## What to do
In the entries that follow, find each line with the word "near" and copy it.

## Input records
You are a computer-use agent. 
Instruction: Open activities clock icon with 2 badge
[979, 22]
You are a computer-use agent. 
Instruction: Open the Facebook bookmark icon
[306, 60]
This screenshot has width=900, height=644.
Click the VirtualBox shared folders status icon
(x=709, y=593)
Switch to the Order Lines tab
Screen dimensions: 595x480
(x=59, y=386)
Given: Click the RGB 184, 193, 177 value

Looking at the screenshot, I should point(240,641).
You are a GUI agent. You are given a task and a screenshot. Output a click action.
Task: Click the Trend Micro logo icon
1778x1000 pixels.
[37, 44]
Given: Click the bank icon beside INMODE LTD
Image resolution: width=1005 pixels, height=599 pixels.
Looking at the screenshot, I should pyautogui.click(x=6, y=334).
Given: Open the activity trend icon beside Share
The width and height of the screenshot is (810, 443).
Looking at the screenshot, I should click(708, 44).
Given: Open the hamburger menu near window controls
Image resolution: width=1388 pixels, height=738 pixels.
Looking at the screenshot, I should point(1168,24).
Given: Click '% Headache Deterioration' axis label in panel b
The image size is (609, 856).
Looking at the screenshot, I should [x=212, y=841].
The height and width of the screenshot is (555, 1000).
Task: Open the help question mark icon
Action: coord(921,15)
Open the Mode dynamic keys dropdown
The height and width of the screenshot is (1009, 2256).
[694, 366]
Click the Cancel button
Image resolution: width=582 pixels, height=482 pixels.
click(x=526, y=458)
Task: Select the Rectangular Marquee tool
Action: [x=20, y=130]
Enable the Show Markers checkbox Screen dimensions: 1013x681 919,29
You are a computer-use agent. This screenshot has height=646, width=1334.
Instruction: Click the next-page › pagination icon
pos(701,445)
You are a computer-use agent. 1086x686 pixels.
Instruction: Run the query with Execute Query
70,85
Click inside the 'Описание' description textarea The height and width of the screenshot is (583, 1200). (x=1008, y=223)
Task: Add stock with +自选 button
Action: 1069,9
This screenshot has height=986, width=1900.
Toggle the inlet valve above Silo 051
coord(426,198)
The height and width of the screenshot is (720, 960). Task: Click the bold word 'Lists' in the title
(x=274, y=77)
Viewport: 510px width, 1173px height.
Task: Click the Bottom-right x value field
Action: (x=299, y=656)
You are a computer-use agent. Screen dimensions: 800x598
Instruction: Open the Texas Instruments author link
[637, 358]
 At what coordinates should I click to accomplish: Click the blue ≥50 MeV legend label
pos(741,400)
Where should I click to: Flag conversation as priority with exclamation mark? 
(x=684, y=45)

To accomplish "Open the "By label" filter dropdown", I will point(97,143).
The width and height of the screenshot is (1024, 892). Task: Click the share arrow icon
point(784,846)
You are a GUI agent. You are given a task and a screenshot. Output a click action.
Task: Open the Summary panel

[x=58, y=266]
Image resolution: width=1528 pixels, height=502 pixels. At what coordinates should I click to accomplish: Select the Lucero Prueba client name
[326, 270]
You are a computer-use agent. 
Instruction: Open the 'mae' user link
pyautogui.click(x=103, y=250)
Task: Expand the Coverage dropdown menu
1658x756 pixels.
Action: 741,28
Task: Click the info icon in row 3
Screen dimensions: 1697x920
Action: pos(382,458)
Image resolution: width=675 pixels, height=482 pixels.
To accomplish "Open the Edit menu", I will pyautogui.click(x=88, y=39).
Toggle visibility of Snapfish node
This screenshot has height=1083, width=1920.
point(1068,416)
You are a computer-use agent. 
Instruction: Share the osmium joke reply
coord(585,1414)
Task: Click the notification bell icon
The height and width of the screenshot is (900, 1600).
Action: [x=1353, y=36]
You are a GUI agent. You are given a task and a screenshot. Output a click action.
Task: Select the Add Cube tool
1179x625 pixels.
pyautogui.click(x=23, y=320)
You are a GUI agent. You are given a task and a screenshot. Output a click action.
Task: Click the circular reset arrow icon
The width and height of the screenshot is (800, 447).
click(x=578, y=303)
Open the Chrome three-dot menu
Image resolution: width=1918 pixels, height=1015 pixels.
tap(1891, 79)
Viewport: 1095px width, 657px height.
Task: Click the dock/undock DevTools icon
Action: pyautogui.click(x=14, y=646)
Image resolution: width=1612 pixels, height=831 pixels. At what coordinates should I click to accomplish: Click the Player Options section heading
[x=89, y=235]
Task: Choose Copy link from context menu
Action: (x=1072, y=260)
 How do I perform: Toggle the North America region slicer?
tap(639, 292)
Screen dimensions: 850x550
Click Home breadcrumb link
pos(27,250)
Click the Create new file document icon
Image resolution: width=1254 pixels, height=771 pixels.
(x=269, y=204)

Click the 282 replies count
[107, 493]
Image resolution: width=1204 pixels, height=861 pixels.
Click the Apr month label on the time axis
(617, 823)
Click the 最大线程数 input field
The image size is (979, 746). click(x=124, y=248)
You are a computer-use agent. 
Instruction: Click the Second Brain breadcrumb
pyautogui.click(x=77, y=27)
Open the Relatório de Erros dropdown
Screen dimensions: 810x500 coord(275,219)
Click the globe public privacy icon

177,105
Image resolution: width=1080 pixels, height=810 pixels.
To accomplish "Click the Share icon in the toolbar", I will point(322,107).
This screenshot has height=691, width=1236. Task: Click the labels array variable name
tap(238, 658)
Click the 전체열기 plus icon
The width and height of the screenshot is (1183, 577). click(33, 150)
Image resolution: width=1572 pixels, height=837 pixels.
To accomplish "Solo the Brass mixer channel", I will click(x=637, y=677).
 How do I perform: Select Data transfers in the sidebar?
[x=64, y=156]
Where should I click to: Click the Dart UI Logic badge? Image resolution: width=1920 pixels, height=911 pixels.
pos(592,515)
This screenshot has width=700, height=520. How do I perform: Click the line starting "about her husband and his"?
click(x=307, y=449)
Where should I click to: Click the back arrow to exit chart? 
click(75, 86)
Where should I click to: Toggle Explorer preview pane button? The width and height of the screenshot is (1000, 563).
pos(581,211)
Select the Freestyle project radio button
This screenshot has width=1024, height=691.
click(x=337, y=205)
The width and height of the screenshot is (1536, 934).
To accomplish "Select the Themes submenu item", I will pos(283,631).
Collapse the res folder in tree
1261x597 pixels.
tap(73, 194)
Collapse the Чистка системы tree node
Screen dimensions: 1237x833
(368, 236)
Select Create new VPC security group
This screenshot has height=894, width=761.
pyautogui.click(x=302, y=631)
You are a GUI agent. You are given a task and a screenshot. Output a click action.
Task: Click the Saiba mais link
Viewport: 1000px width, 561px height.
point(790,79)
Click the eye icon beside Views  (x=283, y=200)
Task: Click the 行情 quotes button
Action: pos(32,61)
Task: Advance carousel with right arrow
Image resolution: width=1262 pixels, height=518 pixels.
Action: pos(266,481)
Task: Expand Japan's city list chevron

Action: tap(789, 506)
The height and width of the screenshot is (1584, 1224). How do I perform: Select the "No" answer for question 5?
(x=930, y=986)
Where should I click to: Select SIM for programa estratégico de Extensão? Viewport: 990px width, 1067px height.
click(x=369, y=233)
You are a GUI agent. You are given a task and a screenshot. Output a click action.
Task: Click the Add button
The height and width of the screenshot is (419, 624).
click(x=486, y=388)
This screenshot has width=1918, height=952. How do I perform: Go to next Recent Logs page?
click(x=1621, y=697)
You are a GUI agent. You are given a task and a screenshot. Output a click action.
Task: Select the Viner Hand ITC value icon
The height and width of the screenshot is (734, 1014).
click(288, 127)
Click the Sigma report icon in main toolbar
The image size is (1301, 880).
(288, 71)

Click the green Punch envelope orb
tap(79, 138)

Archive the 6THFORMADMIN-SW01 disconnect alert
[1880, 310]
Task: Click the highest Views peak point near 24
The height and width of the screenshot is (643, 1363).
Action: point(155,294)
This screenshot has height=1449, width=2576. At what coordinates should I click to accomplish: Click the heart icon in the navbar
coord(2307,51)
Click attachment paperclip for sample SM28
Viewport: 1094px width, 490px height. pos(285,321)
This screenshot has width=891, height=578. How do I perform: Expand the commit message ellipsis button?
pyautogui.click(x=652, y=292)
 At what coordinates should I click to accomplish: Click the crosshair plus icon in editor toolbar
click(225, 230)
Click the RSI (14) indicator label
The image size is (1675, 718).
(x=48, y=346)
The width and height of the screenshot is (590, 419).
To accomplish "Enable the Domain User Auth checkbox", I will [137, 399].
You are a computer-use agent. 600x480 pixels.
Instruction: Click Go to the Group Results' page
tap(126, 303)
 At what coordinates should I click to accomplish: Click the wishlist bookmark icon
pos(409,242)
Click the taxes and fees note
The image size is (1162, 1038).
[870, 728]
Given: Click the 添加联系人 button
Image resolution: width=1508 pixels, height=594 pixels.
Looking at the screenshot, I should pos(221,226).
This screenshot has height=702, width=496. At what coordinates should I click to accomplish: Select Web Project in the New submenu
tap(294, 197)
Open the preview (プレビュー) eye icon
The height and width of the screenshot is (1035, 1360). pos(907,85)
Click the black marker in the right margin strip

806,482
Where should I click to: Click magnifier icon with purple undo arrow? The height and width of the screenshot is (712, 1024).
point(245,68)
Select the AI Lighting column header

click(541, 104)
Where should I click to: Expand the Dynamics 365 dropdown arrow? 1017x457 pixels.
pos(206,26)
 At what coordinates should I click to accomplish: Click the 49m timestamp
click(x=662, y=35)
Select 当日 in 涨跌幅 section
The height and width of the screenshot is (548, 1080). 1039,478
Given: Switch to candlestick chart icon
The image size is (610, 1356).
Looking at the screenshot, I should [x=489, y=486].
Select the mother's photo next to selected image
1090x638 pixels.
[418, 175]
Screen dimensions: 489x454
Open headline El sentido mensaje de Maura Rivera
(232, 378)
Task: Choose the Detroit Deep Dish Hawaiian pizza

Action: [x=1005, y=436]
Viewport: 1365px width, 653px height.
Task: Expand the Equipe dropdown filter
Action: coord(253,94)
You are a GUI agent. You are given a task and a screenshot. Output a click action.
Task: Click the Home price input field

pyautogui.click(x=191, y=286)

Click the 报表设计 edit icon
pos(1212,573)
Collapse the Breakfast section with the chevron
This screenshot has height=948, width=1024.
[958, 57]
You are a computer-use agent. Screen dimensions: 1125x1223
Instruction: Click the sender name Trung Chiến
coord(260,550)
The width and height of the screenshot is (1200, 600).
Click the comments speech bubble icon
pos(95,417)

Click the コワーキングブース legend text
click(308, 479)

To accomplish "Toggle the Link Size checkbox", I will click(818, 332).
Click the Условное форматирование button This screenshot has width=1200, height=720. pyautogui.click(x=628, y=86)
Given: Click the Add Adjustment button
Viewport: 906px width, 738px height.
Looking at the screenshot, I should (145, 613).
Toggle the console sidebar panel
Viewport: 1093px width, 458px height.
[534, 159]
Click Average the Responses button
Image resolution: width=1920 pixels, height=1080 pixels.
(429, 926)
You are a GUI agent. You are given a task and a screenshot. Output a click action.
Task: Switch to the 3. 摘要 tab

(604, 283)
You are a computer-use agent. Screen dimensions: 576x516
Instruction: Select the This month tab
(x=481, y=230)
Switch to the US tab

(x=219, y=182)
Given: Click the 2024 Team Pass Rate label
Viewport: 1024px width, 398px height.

## Expected output
Given: Open the hamburger menu near window controls
Task: Click the highest Views peak point near 24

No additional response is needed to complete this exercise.